Siorini: «Capitanata, è l’anno zero, ora basta!»

Riceviamo e pubblichiamo la nota a cura del Presidente dei “Sovranisti per l’Italia e per le libertà,” Saverio Siorini.

«Non si fa attendere il pensiero di Siorini, Presidente dei Sovranisti per l’Italia e per le libertà, sul risultato “catastrofico” del rinnovo del Consiglio Provinciale di Foggia. I risultati delle elezioni provinciali di ieri parlano chiaro, anzi, urlano: il centrodestra è stato letteralmente schiacciato.
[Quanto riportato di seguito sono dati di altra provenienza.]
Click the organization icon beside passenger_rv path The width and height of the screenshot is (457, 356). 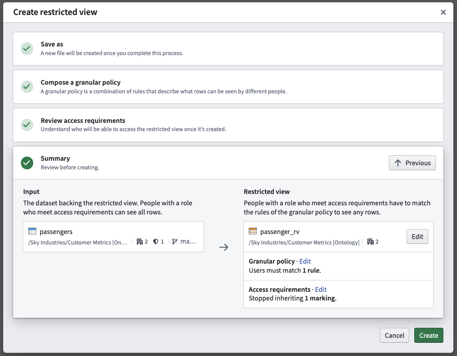[x=371, y=242]
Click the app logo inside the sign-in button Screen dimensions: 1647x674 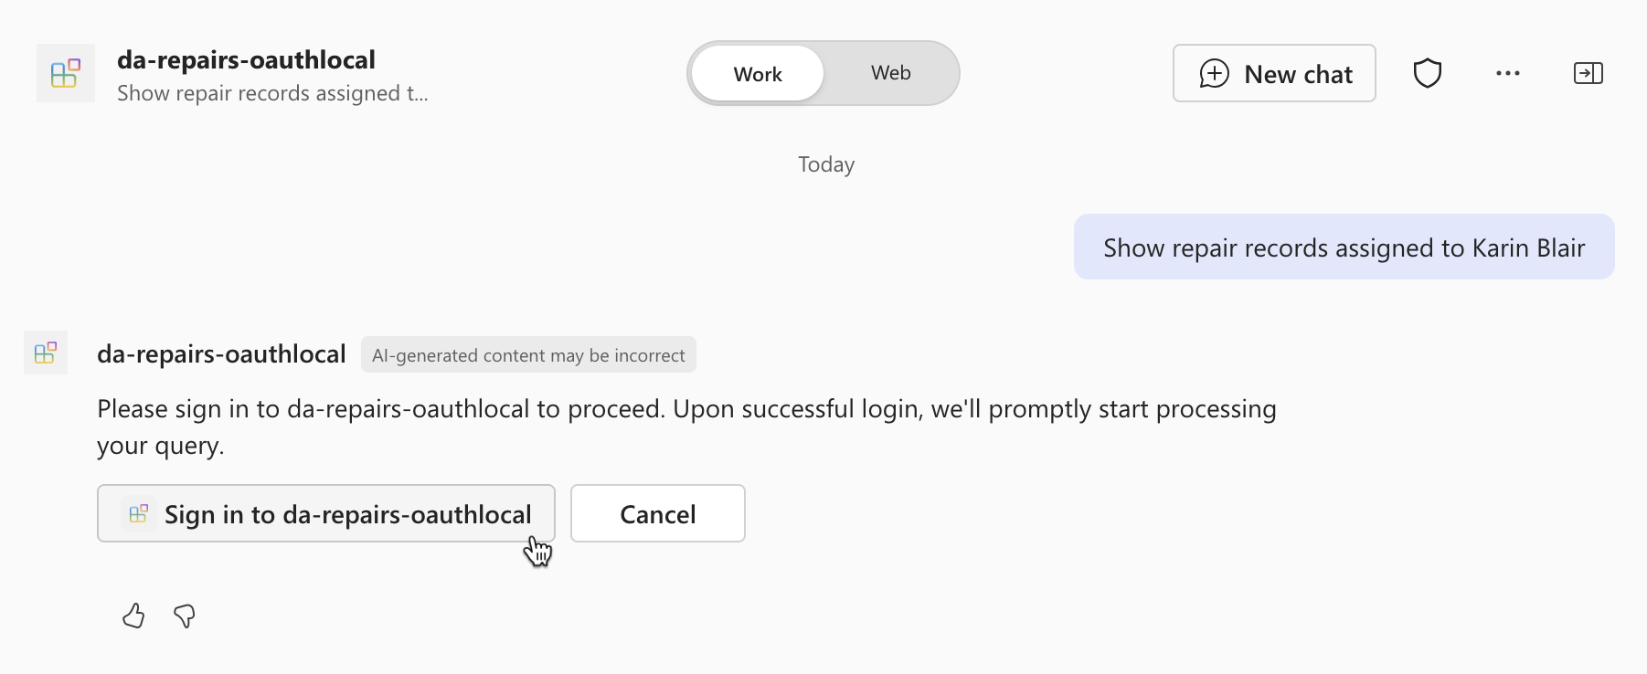[x=138, y=514]
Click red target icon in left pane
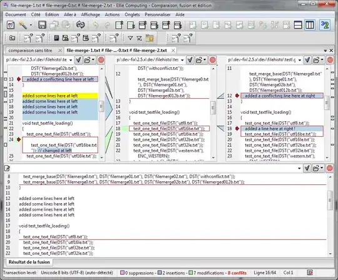 point(101,59)
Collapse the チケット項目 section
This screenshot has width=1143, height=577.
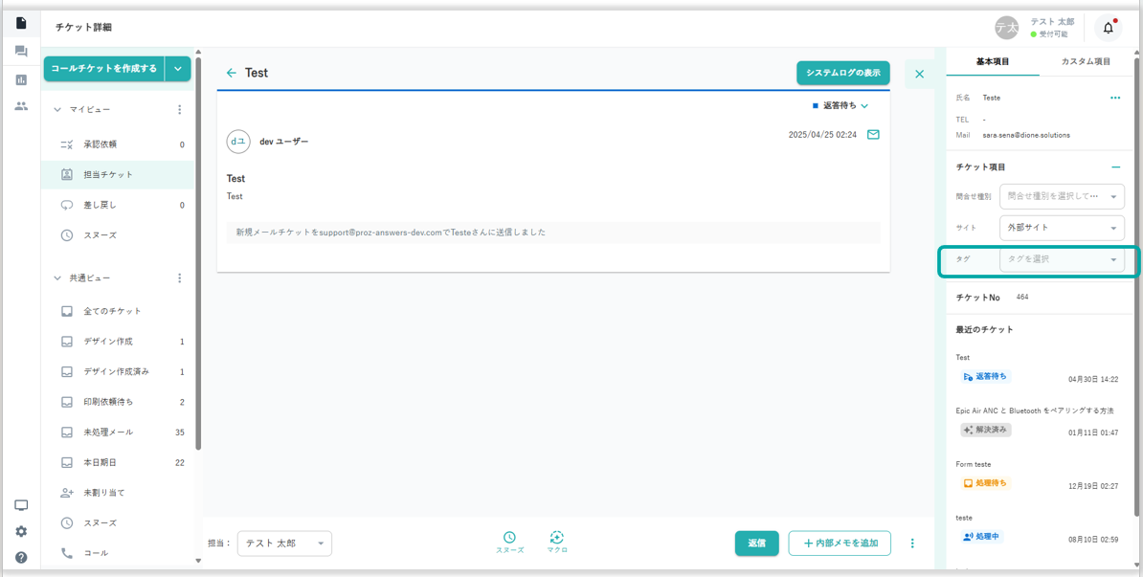coord(1115,167)
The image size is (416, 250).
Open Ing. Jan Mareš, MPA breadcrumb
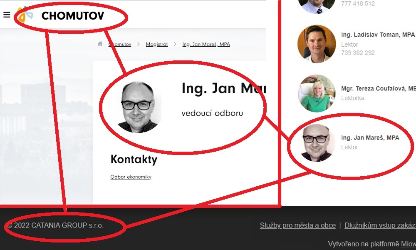tap(206, 44)
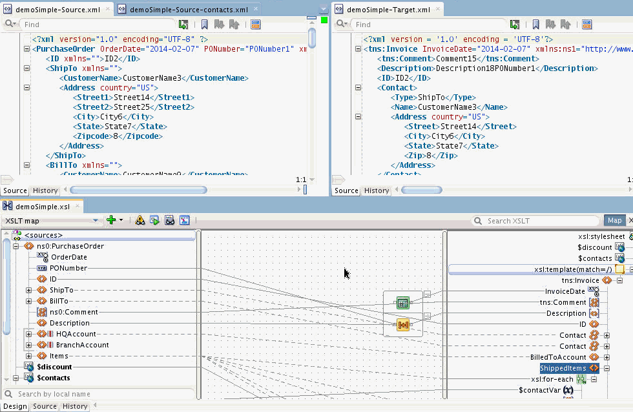The image size is (633, 412).
Task: Click the leftmost green icon in source editor toolbar
Action: pyautogui.click(x=184, y=24)

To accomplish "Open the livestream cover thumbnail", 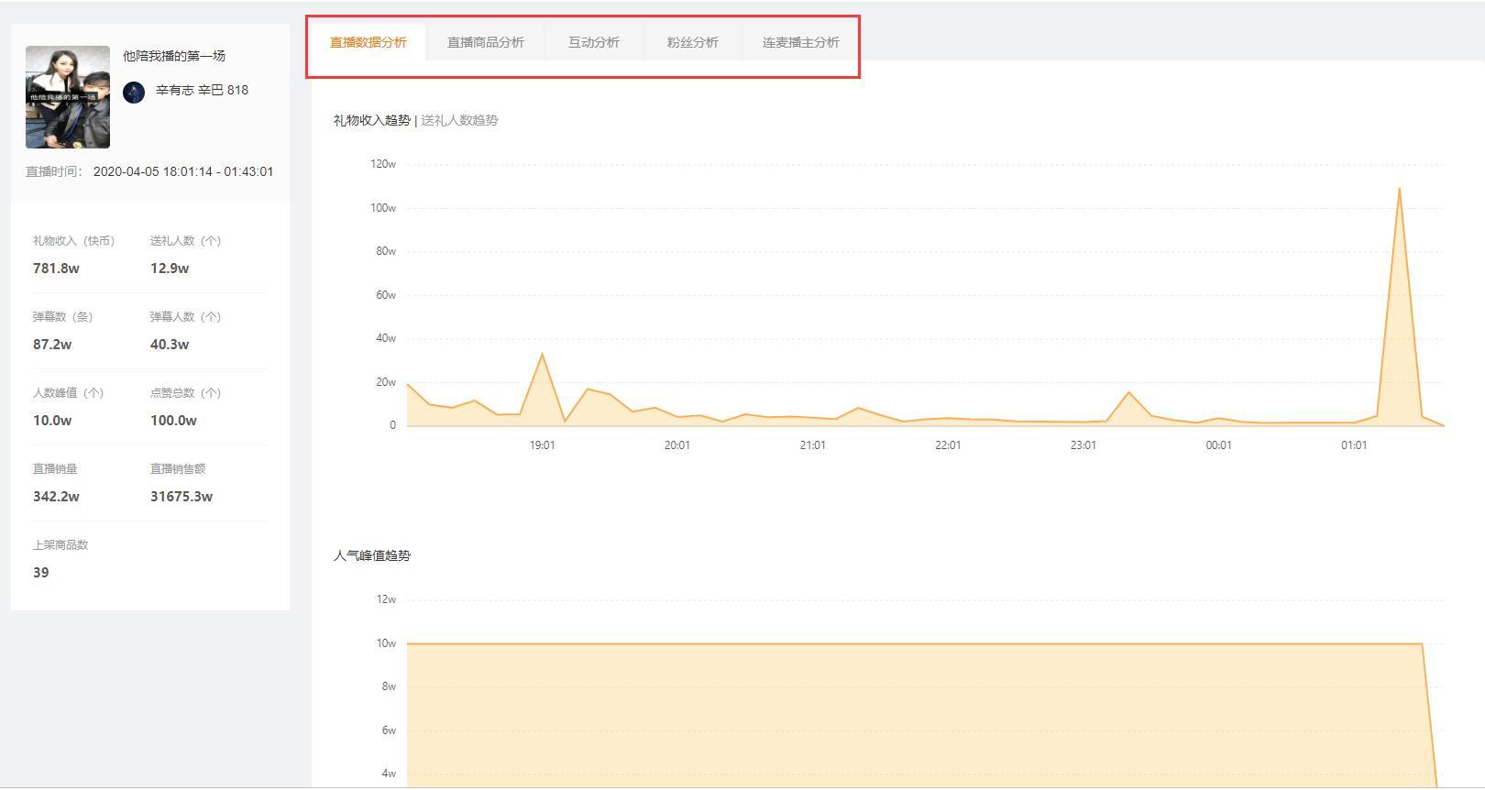I will pos(68,97).
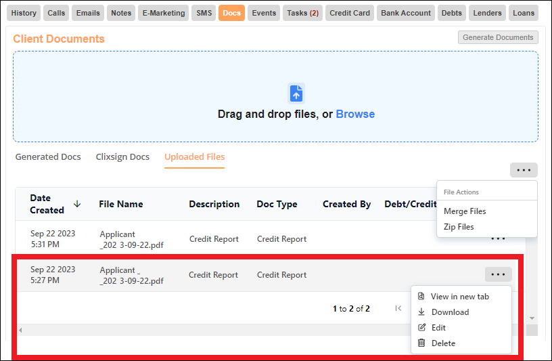Switch to the Clixsign Docs tab
The height and width of the screenshot is (361, 552).
[122, 157]
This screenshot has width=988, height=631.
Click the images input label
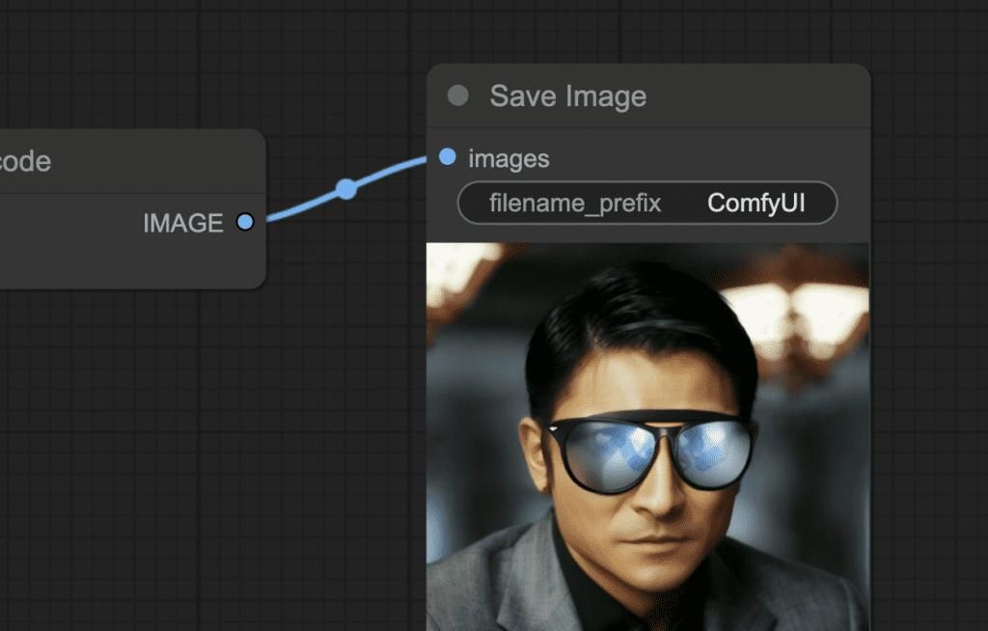click(x=508, y=158)
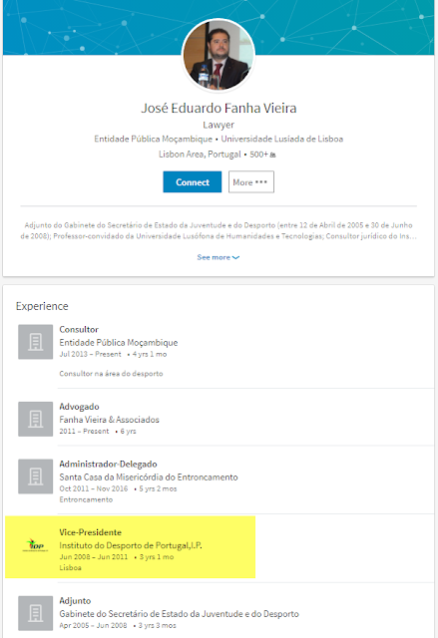Open the Vice-Presidente position title
This screenshot has width=438, height=638.
click(91, 532)
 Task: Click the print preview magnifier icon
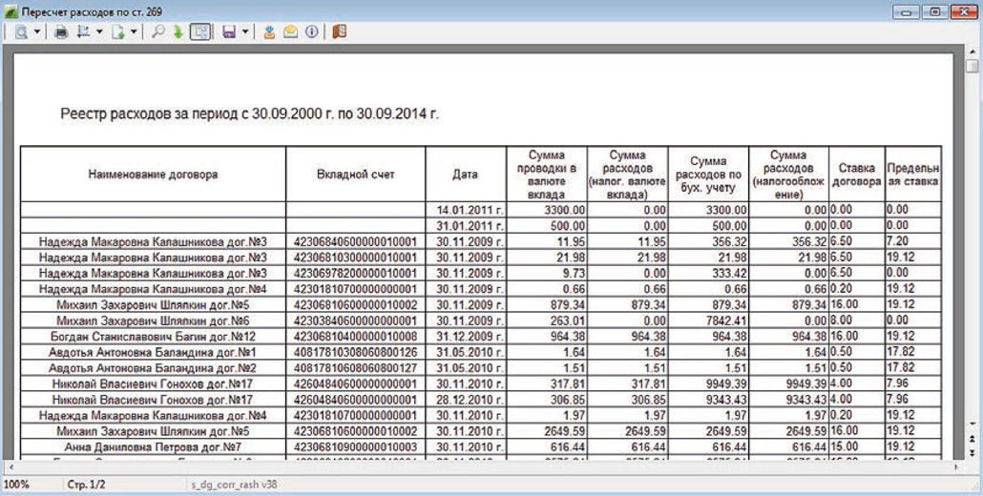(20, 31)
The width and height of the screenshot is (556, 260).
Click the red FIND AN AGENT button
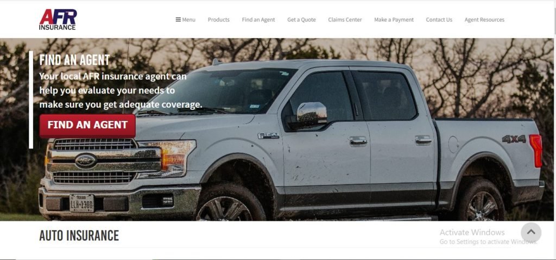(87, 126)
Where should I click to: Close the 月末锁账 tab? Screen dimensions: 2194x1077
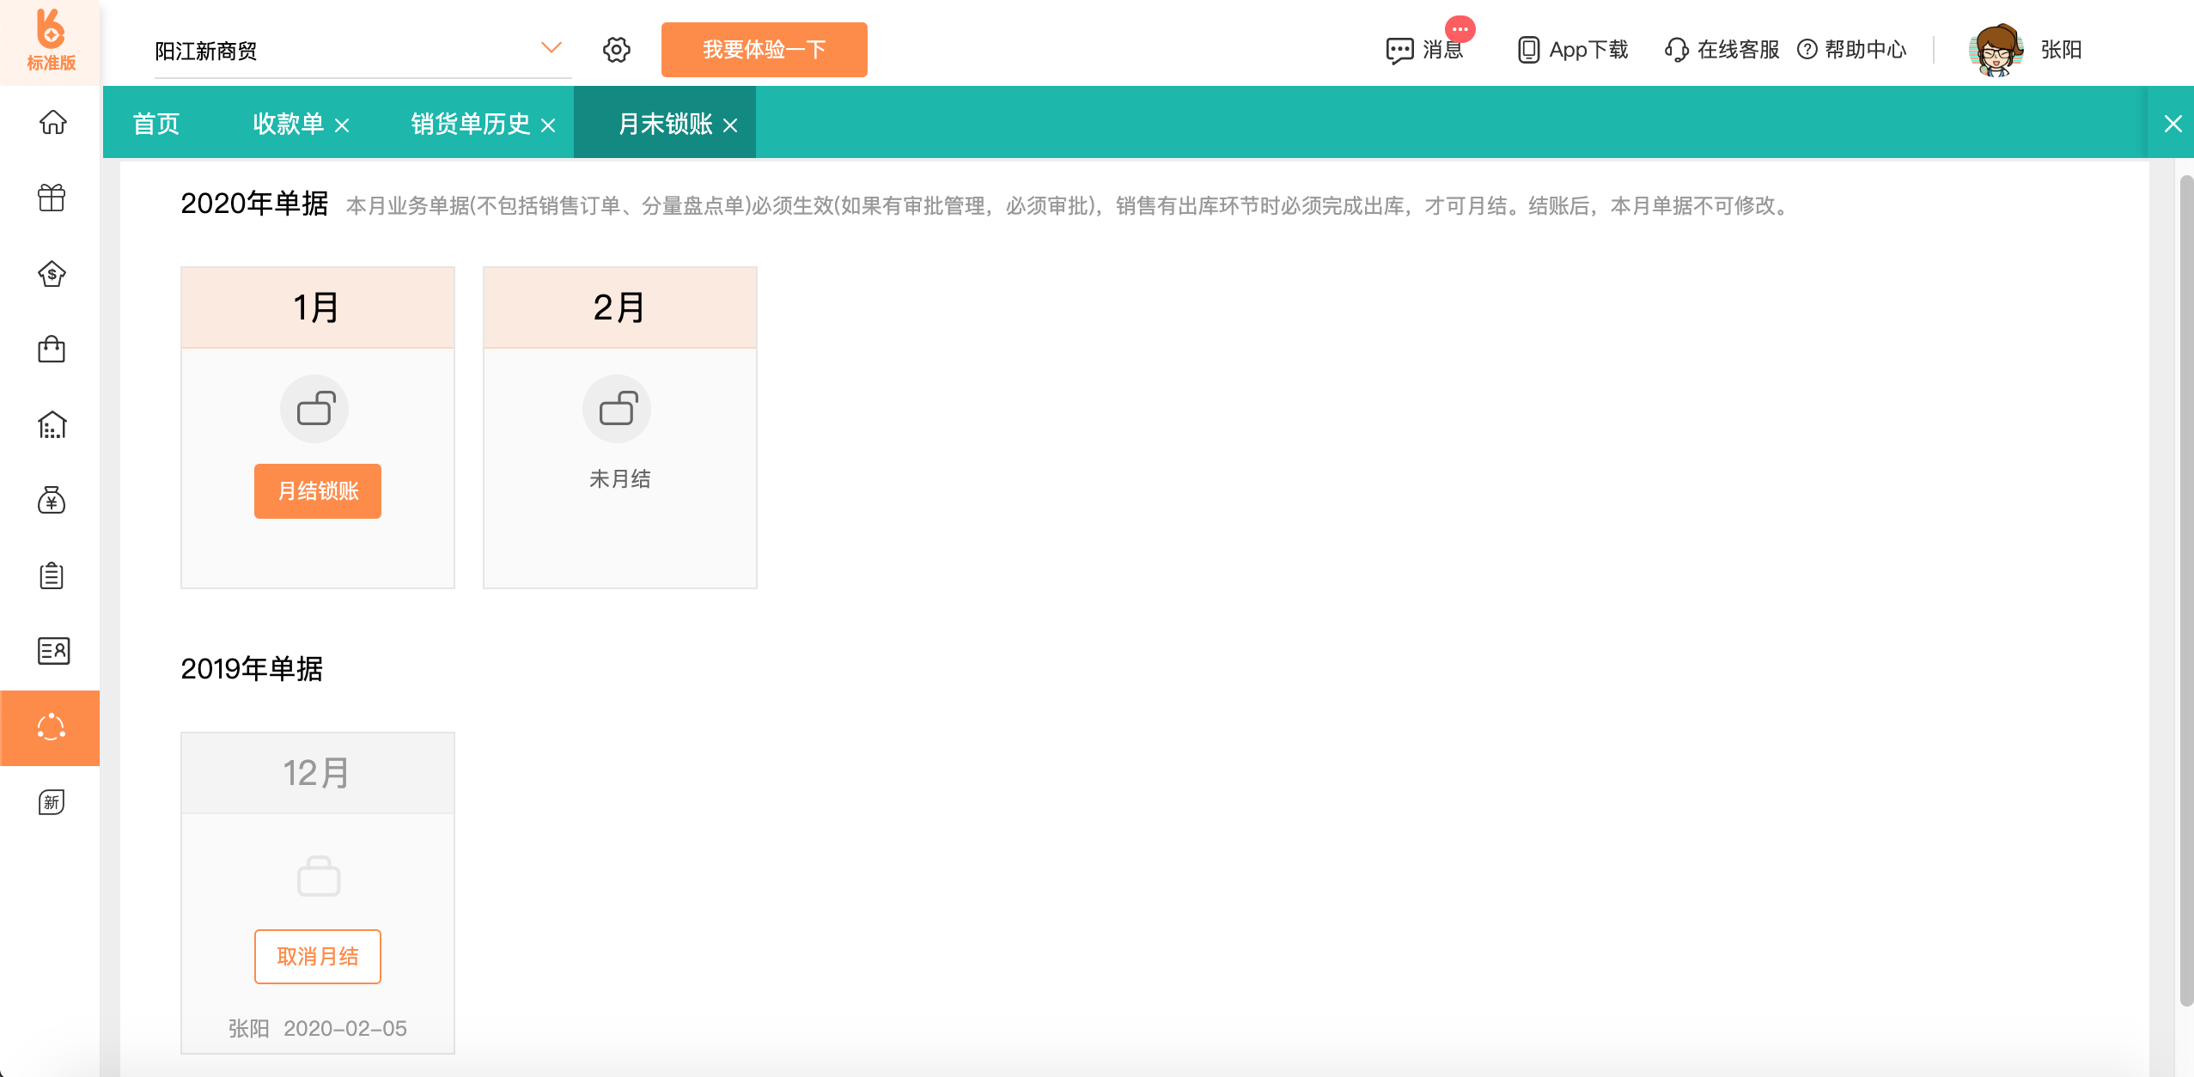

Il “Campo Largo” e le liste civiche hanno completato un’opera di cancellazione politica resa possibile solo da una cosa: l’incapacità totale dei dirigenti provinciali e regionali del centrodestra.

Siamo davanti a una classe dirigente che è diventata, nei fatti, inqualificabile e innominabile. Una sconfitta che viene da lontano. Non è solo una questione di numeri, è una questione di dignità politica. Mentre gli altri si organizzavano e collaboravano, i nostri vertici restavano arroccati in dinamiche di potere autoreferenziali, sordi alle richieste del territorio e ciechi davanti alla realtà.

Il risultato? Un deserto politico. Cosa fare adesso?

La tentazione di voltare le spalle e non recarsi più alle urne è forte, ed è un segnale che i vertici devono intendere bene: se non cambiate voi, il popolo vi lascerà soli nelle vostre stanze vuote. Ma l’astensionismo deve essere il nostro ultimo avvertimento, non la nostra resa.

Ripartire dal basso: la nostra ricetta Per ricostruire dalle macerie serve un piano d’azione immediato: Rimboccarsi le maniche: Basta passerelle, si torni nelle piazze e tra la gente. Nuova Dirigenza: È tempo che chi ha fallito faccia un passo indietro. Abbiamo bisogno di leader che sappiano dialogare, non imporre.

Lealtà e Collaborazione: Dobbiamo aprire le porte alle forze politiche minori. Realtà che hanno dimostrato capacità, organizzazione e, soprattutto, una lealtà che ai grandi tavoli è mancata.

La Capitanata non merita di essere una comparsa. Se vogliamo tornare a essere protagonisti, dobbiamo avere il coraggio di tagliare con il passato e valorizzare chi il territorio lo vive e lo ama davvero.

Ricominciamo da qui. Ricominciamo dal basso. Senza compromessi. Chiude Siorini con un tono sprezzante di rabbia».